Streaming Growth Cools, Sports Stumbles, and Resubscribers Rise: Key Insights from Antenna’s 2025 State of Subscriptions

Antenna’s latest report shows slowing growth, shifting demographics, and a surge in former subscribers reshaping the SVOD landscape.

Antenna’s just released State of Subscriptions: Specialty SVOD 2025 provides a sweeping look at how streaming continues to evolve. The report reveals that while total SVOD subscriptions grew to 339M in Q2 2025 (+10% YoY), growth is cooling across categories. Specialty SVOD remains the bright spot at +12% YoY, but that’s nearly half the pace seen in 2024. More surprising, Sports subscriptions actually declined (–1% YoY). At the same time, Antenna highlights a surge in “former subscribers” across categories, suggesting consumers are more willing than ever to try, cancel, and potentially return to services.

Key Highlights:

  • SVOD Growth Slows: Total subscriptions reached 339M in Q2 2025, up +10% YoY, down from +12% in 2024. Specialty SVOD grew +12% YoY, compared to +22% a year earlier. Premium SVOD grew +10%.

  • Sports Decline: Sports SVOD subscriptions dropped –1% YoY into 2025, reversing modest growth the year before.

  • Churn Moderates: Specialty churn fell slightly to 6.6%, while Premium churn held at 4.1%. Sports churn remains volatile, peaking at 12% after NFL season ends.
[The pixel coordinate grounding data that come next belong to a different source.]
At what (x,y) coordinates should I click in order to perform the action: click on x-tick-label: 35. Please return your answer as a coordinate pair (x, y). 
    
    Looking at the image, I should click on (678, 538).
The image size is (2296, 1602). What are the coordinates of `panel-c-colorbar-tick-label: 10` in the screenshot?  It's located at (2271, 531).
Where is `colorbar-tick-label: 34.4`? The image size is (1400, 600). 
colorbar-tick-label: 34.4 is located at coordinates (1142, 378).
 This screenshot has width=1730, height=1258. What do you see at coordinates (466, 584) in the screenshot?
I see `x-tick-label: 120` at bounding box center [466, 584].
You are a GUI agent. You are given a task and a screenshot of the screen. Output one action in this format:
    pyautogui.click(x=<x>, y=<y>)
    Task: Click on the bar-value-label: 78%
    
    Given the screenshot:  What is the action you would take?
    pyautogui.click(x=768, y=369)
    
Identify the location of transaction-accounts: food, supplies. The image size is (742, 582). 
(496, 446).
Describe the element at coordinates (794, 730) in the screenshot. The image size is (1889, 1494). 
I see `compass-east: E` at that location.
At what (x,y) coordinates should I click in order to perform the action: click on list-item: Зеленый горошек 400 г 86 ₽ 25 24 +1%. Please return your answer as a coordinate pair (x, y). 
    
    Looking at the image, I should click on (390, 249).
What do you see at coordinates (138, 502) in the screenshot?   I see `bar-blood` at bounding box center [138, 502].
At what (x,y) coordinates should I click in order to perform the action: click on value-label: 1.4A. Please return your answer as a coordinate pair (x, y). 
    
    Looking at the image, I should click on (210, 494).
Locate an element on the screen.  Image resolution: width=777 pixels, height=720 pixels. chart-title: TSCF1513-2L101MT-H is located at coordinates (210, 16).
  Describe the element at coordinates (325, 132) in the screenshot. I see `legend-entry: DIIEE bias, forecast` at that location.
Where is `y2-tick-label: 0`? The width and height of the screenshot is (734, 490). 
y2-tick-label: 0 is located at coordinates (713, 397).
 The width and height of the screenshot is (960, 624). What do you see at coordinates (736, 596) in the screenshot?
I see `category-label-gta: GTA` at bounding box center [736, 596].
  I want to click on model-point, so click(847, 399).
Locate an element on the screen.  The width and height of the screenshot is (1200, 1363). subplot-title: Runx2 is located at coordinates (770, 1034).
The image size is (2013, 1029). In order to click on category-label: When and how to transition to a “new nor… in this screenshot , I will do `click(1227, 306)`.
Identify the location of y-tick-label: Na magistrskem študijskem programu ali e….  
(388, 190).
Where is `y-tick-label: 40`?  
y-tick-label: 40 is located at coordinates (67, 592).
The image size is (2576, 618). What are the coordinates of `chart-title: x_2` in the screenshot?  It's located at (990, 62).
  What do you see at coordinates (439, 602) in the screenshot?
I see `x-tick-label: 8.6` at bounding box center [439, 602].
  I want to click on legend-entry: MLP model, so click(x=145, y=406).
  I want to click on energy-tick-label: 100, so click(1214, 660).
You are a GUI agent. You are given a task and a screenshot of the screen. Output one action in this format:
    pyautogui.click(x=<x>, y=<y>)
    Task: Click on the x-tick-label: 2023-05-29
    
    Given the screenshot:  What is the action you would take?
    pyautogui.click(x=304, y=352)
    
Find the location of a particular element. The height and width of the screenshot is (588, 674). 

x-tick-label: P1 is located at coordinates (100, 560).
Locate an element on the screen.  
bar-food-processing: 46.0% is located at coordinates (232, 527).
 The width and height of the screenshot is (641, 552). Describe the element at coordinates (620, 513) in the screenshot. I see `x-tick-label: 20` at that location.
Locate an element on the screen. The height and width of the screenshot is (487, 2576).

  • Resubscribers Rising: Antenna found that former subscribers are growing faster than current ones in categories like Premium Scripted and British SVOD. Premium Scripted saw current subs grow at a 13% CAGR vs. 28% for former subs; British SVOD showed a similar trend (18% vs. 34% CAGR).

  • Demographic Splits:

    • British services (BritBox, Acorn, PBS Masterpiece) skew older (+18pts in 55+) and more affluent (+3pts in $200K+ households).

    • Special Interest: Other (anime, multicultural, faith, lifestyle) skews younger, more diverse (+19pts Black/Hispanic, –17pts White).

INSIDER TAKE

Antenna’s findings suggest the streaming economy is entering a new phase. Growth is still happening, but it is no longer the headline. Instead, behavioral shifts are reshaping the market: consumers are fragmenting across niches, cycling in and out of services, and redefining what “churn” really means.

  • Sports’ Surprise Stumble raises questions about the DTC viability of single-sport or league products. Seasonal volatility makes these services fragile unless they can deliver value year-round.

  • Resubscribers Are the New Battleground. With “former subscribers” growing faster than current ones, streaming services can no longer treat churn as final. Winning back lapsed users—quickly and efficiently—will become as important as acquisition.

  • Niche Still Works. Demographic splits explain why Specialty services continue to launch despite consolidation at the top. There are profitable, underserved audiences who want targeted offerings.

  • Churn Moderation Signals Maturity. The easing churn rates in Specialty suggest these services are maturing, but the competitive edge will now come from deepening loyalty, not simply adding subscribers.

For subscription executives, the Antenna report is a reminder: the next wave of success depends on rethinking churn as a resubscription opportunity, segmenting audiences with precision, and designing models that maximize lifetime value in an increasingly fragmented landscape.